**** Data for this exercise

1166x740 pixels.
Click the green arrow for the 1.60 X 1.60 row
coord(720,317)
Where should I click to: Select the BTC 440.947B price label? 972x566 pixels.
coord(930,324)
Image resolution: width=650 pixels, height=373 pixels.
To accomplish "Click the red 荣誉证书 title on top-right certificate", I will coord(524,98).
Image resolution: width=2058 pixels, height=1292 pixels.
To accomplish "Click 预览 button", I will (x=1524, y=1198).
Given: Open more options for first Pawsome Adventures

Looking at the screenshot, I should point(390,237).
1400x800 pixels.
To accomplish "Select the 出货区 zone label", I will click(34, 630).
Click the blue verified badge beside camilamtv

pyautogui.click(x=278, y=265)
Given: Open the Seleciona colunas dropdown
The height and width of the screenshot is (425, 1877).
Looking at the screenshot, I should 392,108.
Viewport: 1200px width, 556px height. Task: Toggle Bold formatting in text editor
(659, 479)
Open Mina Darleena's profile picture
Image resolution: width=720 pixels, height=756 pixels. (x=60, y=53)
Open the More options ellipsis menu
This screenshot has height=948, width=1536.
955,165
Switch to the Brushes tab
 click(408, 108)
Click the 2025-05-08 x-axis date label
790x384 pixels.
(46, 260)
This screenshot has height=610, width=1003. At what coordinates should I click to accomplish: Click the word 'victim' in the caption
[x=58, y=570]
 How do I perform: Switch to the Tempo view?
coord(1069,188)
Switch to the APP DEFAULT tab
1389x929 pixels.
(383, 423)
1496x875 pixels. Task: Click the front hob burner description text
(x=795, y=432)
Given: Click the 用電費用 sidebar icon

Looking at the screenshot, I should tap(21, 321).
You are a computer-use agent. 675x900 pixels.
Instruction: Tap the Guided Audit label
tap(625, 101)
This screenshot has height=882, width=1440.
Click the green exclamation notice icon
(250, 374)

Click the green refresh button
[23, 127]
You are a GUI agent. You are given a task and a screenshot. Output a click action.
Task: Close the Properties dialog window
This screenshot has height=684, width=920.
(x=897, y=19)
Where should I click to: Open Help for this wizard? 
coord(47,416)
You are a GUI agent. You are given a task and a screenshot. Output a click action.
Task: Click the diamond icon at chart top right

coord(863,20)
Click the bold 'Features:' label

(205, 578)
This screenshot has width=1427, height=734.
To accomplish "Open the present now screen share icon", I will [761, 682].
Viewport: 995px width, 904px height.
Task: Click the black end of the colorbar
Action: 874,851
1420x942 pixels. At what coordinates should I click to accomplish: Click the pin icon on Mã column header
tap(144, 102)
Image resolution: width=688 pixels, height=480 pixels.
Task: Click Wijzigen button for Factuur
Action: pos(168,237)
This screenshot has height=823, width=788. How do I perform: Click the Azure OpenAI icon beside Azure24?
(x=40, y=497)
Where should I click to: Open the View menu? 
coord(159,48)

********

■ **Instructions to follow**
Repeat, word for word, all the lines above.

■ **Answer to the problem**
1166x740 pixels.
Click the green arrow for the 1.60 X 1.60 row
coord(720,317)
Where should I click to: Select the BTC 440.947B price label? 972x566 pixels.
coord(930,324)
Image resolution: width=650 pixels, height=373 pixels.
To accomplish "Click the red 荣誉证书 title on top-right certificate", I will coord(524,98).
Image resolution: width=2058 pixels, height=1292 pixels.
To accomplish "Click 预览 button", I will (x=1524, y=1198).
Given: Open more options for first Pawsome Adventures

Looking at the screenshot, I should point(390,237).
1400x800 pixels.
To accomplish "Select the 出货区 zone label", I will click(34, 630).
Click the blue verified badge beside camilamtv

pyautogui.click(x=278, y=265)
Given: Open the Seleciona colunas dropdown
The height and width of the screenshot is (425, 1877).
Looking at the screenshot, I should 392,108.
Viewport: 1200px width, 556px height. Task: Toggle Bold formatting in text editor
(659, 479)
Open Mina Darleena's profile picture
Image resolution: width=720 pixels, height=756 pixels. (x=60, y=53)
Open the More options ellipsis menu
This screenshot has height=948, width=1536.
955,165
Switch to the Brushes tab
 click(408, 108)
Click the 2025-05-08 x-axis date label
790x384 pixels.
(46, 260)
This screenshot has height=610, width=1003. At what coordinates should I click to accomplish: Click the word 'victim' in the caption
[x=58, y=570]
 How do I perform: Switch to the Tempo view?
coord(1069,188)
Switch to the APP DEFAULT tab
1389x929 pixels.
(383, 423)
1496x875 pixels. Task: Click the front hob burner description text
(x=795, y=432)
Given: Click the 用電費用 sidebar icon

Looking at the screenshot, I should tap(21, 321).
You are a computer-use agent. 675x900 pixels.
Instruction: Tap the Guided Audit label
tap(625, 101)
This screenshot has height=882, width=1440.
Click the green exclamation notice icon
(250, 374)

Click the green refresh button
[23, 127]
You are a GUI agent. You are given a task and a screenshot. Output a click action.
Task: Close the Properties dialog window
This screenshot has height=684, width=920.
(x=897, y=19)
Where should I click to: Open Help for this wizard? 
coord(47,416)
You are a GUI agent. You are given a task and a screenshot. Output a click action.
Task: Click the diamond icon at chart top right

coord(863,20)
Click the bold 'Features:' label

(205, 578)
This screenshot has width=1427, height=734.
To accomplish "Open the present now screen share icon", I will [761, 682].
Viewport: 995px width, 904px height.
Task: Click the black end of the colorbar
Action: 874,851
1420x942 pixels. At what coordinates should I click to accomplish: Click the pin icon on Mã column header
tap(144, 102)
Image resolution: width=688 pixels, height=480 pixels.
Task: Click Wijzigen button for Factuur
Action: pos(168,237)
This screenshot has height=823, width=788. How do I perform: Click the Azure OpenAI icon beside Azure24?
(x=40, y=497)
Where should I click to: Open the View menu? 
coord(159,48)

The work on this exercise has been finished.